* **What you will do**
Reproduce the data verbatim, from the line containing "Screen dimensions: 576x1220" through the line containing "click(x=296, y=513)", with both lines included.

* **Data to use**
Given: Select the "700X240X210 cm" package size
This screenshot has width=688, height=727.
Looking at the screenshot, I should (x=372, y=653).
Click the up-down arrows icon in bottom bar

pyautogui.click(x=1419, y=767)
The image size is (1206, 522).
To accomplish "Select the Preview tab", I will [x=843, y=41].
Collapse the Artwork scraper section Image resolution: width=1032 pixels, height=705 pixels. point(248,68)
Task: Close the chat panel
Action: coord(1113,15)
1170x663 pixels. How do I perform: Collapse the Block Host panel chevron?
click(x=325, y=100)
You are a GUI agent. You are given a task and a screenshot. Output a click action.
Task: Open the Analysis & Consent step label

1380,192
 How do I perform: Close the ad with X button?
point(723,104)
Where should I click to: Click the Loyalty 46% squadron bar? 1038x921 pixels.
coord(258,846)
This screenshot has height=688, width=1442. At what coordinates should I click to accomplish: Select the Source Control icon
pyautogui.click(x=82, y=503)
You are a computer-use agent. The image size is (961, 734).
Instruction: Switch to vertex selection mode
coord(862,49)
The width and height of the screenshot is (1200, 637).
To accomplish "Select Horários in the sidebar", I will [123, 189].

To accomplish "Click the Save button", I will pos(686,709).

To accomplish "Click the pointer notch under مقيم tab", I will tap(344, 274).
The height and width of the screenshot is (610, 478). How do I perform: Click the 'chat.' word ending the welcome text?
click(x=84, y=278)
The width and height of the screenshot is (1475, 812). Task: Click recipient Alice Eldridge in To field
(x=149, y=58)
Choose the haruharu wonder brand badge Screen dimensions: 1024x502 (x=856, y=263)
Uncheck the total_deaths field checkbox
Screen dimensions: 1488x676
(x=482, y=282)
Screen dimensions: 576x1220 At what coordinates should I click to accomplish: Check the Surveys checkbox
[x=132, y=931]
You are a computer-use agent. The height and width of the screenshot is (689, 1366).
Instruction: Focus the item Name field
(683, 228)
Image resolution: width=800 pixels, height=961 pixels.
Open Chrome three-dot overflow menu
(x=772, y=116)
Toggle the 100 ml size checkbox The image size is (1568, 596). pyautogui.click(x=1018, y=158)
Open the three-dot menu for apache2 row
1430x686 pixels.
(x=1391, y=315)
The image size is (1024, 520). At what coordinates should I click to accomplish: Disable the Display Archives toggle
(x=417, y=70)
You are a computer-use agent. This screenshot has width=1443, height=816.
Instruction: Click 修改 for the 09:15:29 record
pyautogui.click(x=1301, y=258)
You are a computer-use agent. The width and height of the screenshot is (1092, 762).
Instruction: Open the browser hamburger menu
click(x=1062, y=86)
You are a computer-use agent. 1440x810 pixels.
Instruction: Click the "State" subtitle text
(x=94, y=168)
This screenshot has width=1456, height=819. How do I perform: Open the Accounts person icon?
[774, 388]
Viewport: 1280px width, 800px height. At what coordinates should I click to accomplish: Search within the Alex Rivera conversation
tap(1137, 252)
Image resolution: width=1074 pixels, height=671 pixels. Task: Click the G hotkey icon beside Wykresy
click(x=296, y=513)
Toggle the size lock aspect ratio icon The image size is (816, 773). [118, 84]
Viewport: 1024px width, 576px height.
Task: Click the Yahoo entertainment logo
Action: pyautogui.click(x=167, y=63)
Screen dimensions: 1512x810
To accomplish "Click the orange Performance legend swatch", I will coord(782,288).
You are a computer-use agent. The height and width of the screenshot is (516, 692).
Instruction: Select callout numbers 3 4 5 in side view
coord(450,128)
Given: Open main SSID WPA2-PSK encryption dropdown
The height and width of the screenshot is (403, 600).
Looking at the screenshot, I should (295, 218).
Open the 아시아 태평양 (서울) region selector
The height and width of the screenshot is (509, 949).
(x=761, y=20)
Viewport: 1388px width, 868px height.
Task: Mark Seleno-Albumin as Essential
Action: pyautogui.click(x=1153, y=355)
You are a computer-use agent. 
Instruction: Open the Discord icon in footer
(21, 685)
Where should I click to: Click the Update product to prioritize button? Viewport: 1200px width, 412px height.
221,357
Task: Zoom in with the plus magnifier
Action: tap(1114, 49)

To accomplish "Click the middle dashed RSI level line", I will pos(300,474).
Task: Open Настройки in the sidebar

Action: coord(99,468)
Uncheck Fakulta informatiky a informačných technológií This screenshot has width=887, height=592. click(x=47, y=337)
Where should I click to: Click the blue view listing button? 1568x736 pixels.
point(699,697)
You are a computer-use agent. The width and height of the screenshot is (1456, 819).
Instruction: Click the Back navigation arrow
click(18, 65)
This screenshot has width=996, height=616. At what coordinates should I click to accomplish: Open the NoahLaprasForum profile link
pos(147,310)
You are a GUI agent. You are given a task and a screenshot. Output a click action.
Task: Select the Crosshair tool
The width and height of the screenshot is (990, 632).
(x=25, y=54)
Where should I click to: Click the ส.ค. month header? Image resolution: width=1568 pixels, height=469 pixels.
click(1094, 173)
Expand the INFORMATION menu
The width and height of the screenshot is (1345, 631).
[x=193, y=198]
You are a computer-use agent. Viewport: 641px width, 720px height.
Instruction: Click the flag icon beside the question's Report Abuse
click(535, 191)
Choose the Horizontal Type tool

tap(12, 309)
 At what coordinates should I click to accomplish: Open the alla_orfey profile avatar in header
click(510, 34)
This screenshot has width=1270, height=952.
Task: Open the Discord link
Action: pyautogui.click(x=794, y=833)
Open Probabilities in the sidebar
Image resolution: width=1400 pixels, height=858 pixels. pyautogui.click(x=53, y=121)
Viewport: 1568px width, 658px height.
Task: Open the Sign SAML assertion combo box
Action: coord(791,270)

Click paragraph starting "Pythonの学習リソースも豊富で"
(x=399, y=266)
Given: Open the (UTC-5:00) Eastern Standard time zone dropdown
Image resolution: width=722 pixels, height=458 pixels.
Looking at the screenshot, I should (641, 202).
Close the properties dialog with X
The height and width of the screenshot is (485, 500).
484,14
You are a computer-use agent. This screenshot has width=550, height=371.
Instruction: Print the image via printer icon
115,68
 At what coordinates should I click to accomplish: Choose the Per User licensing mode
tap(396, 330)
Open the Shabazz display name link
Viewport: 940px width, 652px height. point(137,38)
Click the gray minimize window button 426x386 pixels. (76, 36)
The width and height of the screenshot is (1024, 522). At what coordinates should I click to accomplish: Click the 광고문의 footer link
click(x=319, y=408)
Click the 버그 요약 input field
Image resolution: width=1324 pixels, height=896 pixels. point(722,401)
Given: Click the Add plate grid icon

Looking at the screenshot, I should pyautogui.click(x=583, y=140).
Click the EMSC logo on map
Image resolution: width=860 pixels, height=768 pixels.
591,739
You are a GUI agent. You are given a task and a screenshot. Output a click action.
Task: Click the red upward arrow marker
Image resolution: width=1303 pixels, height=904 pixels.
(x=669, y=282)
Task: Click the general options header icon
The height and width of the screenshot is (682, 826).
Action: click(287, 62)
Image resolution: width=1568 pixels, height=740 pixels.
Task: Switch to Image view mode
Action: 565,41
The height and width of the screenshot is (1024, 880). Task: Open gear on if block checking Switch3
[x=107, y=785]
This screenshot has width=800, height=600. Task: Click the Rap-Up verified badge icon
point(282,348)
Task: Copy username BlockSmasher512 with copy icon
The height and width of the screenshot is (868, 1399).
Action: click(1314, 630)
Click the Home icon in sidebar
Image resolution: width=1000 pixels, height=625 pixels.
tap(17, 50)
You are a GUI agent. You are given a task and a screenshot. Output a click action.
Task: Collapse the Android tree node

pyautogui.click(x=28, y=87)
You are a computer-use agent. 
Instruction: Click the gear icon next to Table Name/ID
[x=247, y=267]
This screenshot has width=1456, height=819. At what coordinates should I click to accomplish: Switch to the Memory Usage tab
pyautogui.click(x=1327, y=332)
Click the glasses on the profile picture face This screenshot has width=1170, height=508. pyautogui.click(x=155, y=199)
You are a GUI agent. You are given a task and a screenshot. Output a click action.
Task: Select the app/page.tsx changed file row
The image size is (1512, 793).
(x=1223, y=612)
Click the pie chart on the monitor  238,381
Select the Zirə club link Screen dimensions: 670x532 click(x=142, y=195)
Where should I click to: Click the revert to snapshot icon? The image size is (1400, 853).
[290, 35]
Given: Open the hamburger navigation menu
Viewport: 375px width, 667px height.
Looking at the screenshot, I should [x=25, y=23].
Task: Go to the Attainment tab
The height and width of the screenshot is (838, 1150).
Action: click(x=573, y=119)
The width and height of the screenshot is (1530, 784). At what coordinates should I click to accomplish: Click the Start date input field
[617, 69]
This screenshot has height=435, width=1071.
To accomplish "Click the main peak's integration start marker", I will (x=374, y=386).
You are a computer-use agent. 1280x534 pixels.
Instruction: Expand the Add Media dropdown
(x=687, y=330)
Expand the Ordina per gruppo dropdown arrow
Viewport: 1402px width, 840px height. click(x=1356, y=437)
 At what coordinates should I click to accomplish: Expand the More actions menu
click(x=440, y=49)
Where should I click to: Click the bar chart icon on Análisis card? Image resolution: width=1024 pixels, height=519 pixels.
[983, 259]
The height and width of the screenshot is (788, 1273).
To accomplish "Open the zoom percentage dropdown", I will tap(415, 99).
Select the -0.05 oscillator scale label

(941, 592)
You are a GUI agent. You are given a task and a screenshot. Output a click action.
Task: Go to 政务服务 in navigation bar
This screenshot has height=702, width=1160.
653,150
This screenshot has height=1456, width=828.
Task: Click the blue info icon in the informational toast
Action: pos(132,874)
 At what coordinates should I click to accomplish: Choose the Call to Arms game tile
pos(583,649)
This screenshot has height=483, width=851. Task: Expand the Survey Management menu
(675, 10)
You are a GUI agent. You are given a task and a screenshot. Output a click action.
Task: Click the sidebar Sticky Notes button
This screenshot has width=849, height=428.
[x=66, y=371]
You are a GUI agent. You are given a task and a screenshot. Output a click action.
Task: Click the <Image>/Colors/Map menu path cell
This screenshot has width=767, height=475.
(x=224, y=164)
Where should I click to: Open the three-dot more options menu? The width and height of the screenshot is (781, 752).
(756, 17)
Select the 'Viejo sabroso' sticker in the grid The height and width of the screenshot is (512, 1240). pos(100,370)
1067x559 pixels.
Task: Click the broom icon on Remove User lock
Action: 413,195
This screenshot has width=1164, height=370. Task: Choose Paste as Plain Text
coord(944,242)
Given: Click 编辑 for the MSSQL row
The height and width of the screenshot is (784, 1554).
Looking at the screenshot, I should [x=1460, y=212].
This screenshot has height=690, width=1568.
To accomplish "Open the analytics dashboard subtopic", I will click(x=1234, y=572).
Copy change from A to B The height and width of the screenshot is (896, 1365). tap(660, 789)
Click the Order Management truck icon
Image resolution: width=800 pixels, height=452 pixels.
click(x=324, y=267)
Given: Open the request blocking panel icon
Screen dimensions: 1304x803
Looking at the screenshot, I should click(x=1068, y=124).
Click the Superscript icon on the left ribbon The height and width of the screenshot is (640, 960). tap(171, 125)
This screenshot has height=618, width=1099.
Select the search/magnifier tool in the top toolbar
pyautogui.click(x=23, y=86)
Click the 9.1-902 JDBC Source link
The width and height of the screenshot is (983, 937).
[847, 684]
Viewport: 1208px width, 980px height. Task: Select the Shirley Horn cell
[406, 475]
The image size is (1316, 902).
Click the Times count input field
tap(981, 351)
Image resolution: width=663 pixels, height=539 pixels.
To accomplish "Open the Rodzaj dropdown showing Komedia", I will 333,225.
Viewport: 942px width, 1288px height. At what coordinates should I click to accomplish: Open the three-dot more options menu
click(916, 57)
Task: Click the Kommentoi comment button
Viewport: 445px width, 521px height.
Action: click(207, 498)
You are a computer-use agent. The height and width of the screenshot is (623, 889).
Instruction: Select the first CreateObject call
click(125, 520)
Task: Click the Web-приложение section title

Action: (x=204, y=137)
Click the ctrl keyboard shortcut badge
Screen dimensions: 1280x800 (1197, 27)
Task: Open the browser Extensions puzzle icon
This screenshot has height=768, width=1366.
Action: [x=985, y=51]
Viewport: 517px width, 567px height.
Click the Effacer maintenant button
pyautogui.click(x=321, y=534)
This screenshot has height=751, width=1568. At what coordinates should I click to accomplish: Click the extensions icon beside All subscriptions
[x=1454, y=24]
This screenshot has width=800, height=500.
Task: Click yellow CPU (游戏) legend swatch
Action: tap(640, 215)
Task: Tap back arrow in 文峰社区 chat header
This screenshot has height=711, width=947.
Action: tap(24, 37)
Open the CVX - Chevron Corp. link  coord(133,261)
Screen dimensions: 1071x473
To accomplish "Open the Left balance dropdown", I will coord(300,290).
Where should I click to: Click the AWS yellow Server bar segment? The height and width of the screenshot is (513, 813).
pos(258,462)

* **Result of the task**
Screen dimensions: 576x1220 At what coordinates should I click to accomplish: Check the Surveys checkbox
[x=132, y=931]
You are a computer-use agent. The height and width of the screenshot is (689, 1366).
Instruction: Focus the item Name field
(683, 228)
Image resolution: width=800 pixels, height=961 pixels.
Open Chrome three-dot overflow menu
(x=772, y=116)
Toggle the 100 ml size checkbox The image size is (1568, 596). pyautogui.click(x=1018, y=158)
Open the three-dot menu for apache2 row
1430x686 pixels.
(x=1391, y=315)
The image size is (1024, 520). At what coordinates should I click to accomplish: Disable the Display Archives toggle
(x=417, y=70)
You are a computer-use agent. This screenshot has width=1443, height=816.
Instruction: Click 修改 for the 09:15:29 record
pyautogui.click(x=1301, y=258)
You are a computer-use agent. The width and height of the screenshot is (1092, 762).
Instruction: Open the browser hamburger menu
click(x=1062, y=86)
You are a computer-use agent. 1440x810 pixels.
Instruction: Click the "State" subtitle text
(x=94, y=168)
This screenshot has width=1456, height=819. How do I perform: Open the Accounts person icon?
[774, 388]
Viewport: 1280px width, 800px height. At what coordinates should I click to accomplish: Search within the Alex Rivera conversation
tap(1137, 252)
Image resolution: width=1074 pixels, height=671 pixels. Task: Click the G hotkey icon beside Wykresy
click(x=296, y=513)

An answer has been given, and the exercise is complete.